1. Field of the Invention
The present invention relates to a driving method of a PDP(Plasma Display Panel), and more particularly, to a driving method of a PDP capable of preventing abnormal discharge and dielectric breakdown due to excess charged particles collected on the outside of a display screen.
2. Background of the Related Art
FIG. 1 illustrates a schematic view of a conventional surface-discharge type AC PDP(Plasma Display Panel). The surface-discharge AC PDP includes a front glass substrate 1, an address electrode 3 formed on the front glass substrate 1, a rear glass substrate 2 opposed to the front glass substrate 1, electrodes X and Y (7 and 8) arranged parallel to each other on the rear glass substrate 2, a dielectric layer 6 formed to cover the electrodes X and Y, an MgO protection layer formed on the dielectric layer, and a barrier 4 disposed between the front glass substrate 1 and the rear glass substrate 2 and dividing a discharge space.
FIG. 2 illustrates an arrangement of driving electrodes of the PDP of FIG. 1. The driving electrodes include a plurality of address electrodes A1, A2, A3, . . . , Am−1 and Am arranged parallel to one another and a plurality of electrodes X and electrodes Y Y1, Y2, Y3, . . . , Yn−1 and Yn arranged approximately vertical to the address electrodes. Discharge cells are formed at intersections of the electrodes X and Y and the address electrodes, electrodes Y are scan electrodes and electrodes X are common electrodes connected commonly.
FIG. 3 illustrates an ADS(Address Display-period Separation) method for driving the PDP of FIGS. 1 and 2. In the ADS method, 1 field of video signal is divided into 8 sub-fields; each sub-field consisting of a reset period, an address period and a sustain period. The reset period is a period for initializing the discharge cells by discharging all discharge cells of FIG. 2, the address period is a period for designating the discharge cells to be displayed according to video signal input, and the sustain period is a period for sustain discharge to the discharge cells designated in the address period. In the sustain period of each sub-field, a weight value is assigned as a display period, thereby combining the sub-fields to display multi-grade.
In general, scan lines Y1, Y2, Y3, . . . , Yn−1 and Yn of the PDP of FIG. 2, in case of a VGA(Video Graphics Array), consist of 480 lines, and the address operation is carried out by scanning to each line in a line sequential method, and at the same time, applying data signal through the address electrodes. As shown in FIG. 3, in the ADS method of dividing 1 video field into 8 sub-fields and having the address periods for all scan lines every sub-field, the scan period of 1 scan line is about 2.5 μs, and a period for scanning the whole 1 video field is approximately 2.5 (μs)×480 (lines)×8 (sub-fields), namely 9.6 μs. Because it takes 9.6 μs to scan if the 1 video field is about 16.7 μs, the residual period, that is, 7.1 μs is used for gray scale. However, if the number of the sub-fields is increased to 10 to remove false contour or to increase the number of gray scales, the scan period is 2.5 (μs)×480 (lines)×10 (sub-fields), namely 12 μs, and so, display must be performed in very high frequency because there is the period for the gray scale of only 4.7 μs left. Furthermore, In case that scan lines over 760 are used in an HD TV(High Definition TV), the scan period is 2.5 (μs)×760 (lines)×8 (sub-fields), namely 15.2 μs; most of 1 video period being used for the scan period.
To solve the above problems, as shown in FIG. 4, there is used a driving method of dividing the address electrodes into upper and lower parts. The method has a disadvantage that a plurality of driving ICs are used, but has several advantages that sub-fields more than that of the prior arts can be applied and the method can be used in the HD TV of scan lines over 760 by reducing the scan period to ½.

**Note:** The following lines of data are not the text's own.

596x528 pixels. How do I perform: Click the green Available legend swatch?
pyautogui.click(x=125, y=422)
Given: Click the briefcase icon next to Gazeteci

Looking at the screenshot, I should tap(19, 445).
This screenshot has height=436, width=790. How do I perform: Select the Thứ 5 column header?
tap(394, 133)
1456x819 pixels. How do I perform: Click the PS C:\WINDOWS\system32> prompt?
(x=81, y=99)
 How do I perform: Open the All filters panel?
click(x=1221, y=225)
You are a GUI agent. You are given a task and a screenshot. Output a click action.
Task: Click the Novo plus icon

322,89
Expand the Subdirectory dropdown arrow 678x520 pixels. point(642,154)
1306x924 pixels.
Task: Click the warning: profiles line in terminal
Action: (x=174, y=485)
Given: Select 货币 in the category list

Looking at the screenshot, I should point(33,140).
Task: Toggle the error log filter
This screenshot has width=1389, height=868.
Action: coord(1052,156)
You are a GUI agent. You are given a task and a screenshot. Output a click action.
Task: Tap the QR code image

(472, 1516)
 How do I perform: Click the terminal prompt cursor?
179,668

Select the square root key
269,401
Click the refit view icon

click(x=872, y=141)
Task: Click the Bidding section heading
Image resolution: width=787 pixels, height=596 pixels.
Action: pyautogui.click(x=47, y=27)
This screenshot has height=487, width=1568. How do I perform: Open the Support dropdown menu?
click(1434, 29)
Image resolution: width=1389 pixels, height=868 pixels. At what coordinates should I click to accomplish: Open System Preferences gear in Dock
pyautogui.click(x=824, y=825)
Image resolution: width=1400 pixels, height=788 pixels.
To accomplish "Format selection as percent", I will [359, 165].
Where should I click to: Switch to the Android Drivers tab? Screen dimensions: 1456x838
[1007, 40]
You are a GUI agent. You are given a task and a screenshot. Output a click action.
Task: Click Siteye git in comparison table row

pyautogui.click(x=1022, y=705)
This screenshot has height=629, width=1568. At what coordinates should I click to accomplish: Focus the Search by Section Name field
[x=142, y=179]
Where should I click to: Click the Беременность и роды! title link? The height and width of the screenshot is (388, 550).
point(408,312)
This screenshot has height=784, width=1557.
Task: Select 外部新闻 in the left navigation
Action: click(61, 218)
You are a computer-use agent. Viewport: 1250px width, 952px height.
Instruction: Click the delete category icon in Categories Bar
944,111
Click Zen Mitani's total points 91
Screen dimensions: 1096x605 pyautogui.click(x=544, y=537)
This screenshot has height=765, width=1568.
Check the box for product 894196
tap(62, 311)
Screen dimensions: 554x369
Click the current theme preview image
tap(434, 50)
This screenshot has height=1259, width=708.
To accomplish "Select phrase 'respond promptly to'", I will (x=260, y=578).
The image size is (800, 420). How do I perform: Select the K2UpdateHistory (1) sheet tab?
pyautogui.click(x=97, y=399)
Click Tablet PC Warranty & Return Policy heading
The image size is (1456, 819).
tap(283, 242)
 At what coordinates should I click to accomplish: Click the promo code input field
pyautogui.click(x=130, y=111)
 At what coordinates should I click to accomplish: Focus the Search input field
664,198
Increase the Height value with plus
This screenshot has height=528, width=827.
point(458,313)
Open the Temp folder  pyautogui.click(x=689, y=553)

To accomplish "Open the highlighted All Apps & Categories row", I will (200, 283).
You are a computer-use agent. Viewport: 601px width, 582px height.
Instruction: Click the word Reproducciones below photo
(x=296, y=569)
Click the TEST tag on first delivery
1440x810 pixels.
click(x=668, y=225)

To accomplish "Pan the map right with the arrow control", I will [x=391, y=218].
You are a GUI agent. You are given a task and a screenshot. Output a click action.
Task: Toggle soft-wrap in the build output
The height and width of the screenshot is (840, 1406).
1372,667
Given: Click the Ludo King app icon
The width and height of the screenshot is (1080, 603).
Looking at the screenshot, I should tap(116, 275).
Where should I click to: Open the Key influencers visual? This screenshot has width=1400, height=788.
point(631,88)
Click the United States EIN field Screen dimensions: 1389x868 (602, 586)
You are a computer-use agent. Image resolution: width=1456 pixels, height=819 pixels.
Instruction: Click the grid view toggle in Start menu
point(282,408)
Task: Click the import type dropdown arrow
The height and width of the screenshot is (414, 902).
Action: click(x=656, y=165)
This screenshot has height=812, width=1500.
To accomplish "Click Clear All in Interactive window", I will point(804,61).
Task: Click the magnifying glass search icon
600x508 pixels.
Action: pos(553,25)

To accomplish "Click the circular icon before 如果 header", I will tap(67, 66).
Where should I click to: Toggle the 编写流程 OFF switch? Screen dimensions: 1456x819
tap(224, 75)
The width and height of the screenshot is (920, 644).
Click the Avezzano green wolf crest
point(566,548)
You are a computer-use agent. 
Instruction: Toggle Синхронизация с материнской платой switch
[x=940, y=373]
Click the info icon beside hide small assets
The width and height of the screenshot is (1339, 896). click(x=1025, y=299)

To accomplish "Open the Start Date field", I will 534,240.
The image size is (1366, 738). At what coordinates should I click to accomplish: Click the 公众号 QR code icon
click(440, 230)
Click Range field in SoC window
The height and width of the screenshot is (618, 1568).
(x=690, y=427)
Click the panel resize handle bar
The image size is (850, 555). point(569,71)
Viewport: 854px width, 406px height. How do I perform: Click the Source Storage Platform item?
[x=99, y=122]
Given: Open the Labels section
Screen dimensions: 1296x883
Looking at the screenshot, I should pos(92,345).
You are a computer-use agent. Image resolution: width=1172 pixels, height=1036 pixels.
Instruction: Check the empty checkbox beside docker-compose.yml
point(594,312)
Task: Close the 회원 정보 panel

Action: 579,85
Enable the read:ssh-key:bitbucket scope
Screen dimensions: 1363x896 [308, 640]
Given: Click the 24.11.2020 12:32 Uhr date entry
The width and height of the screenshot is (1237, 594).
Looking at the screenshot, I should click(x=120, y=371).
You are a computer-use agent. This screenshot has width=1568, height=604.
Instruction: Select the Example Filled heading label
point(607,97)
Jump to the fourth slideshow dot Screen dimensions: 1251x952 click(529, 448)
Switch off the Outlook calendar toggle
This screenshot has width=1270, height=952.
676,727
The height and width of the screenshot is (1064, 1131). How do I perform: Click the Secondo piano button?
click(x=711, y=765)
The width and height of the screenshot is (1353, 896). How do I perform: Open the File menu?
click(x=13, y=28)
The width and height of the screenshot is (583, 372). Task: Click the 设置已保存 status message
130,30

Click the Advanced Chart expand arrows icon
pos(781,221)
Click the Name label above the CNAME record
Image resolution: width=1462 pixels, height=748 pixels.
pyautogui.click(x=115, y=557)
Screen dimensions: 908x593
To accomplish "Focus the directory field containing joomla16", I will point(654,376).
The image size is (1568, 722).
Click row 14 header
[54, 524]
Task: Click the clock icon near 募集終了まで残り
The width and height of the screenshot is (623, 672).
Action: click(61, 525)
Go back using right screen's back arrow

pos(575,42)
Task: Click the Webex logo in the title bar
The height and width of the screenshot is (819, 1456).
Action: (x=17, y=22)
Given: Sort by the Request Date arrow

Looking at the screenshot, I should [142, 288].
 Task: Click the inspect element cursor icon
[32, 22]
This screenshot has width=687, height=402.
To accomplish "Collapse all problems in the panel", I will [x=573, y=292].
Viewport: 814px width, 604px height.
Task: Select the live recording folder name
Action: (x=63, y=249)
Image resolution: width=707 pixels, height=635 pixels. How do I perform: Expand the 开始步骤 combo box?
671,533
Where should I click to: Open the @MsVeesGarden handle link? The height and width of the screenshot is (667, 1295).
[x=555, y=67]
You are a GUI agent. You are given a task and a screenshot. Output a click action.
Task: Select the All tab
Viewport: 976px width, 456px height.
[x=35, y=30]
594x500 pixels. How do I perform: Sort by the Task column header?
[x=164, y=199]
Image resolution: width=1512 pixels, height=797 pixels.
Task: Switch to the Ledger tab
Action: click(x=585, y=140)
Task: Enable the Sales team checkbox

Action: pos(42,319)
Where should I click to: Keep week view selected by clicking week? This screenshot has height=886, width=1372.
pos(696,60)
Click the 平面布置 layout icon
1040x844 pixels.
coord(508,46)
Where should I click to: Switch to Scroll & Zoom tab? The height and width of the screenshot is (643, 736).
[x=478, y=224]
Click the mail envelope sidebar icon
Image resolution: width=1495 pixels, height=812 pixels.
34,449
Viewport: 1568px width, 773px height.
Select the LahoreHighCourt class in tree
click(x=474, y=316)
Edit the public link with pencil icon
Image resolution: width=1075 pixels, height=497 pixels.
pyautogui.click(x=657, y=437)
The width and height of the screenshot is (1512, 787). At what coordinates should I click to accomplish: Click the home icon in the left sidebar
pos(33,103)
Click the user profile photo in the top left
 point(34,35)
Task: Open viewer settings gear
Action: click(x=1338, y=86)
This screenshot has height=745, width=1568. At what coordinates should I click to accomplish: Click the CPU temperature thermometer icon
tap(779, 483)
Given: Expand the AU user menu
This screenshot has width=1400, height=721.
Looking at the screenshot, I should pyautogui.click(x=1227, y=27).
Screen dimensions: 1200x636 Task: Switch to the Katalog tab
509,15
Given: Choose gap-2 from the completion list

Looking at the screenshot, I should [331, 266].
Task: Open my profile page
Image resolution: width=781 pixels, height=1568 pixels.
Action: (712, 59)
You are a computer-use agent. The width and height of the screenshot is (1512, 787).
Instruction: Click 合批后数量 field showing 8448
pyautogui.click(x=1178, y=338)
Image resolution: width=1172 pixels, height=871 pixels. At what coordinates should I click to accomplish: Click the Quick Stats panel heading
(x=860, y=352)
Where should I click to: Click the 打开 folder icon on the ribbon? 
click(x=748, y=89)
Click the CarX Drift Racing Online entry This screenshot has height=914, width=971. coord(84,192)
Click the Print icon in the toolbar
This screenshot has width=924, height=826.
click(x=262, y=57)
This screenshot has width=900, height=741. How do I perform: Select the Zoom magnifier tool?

FIG. 5 illustrates a scan sequence in a driving method of a conventional PDP. In the scan sequence, a scan pulse is applied to the scan electrodes (electrodes Y) of 1, 2, . . . and 480 lines every sub-field in order, and at the same time, an input video data pulse is applied to the address electrodes. At this time, if the scanning is performed repeatedly, electric potential rises or falls by accumulation or vanishment of excess charged particles on the outer portion of a display screen adjacent to the scan electrode of the final line, i.e., the 480th line. So, there occurs abnormal discharge on the cells in vicinity of the scan electrode of the 480th line, thereby reducing reliability by deteriorating video quality or by occurring dielectric breakdown.
In the same way, FIG. 6 illustrates a scan sequence in a driving method of a conventional PDP in which address electrodes are divided into two. For example, when an addressing is performed in order of 1st˜240th lines and in order of 241st˜480th, electric charges are abnormally collected on a boundary between upper address electrodes and lower address electrodes, i.e., a central part, and on the outer portion of a display screen of 480th line and electric potential rises, thereby, occurring abnormal discharge on the cells in vicinity of the central part and of the 480th line to deteriorate the video quality or generate dielectric breakdown.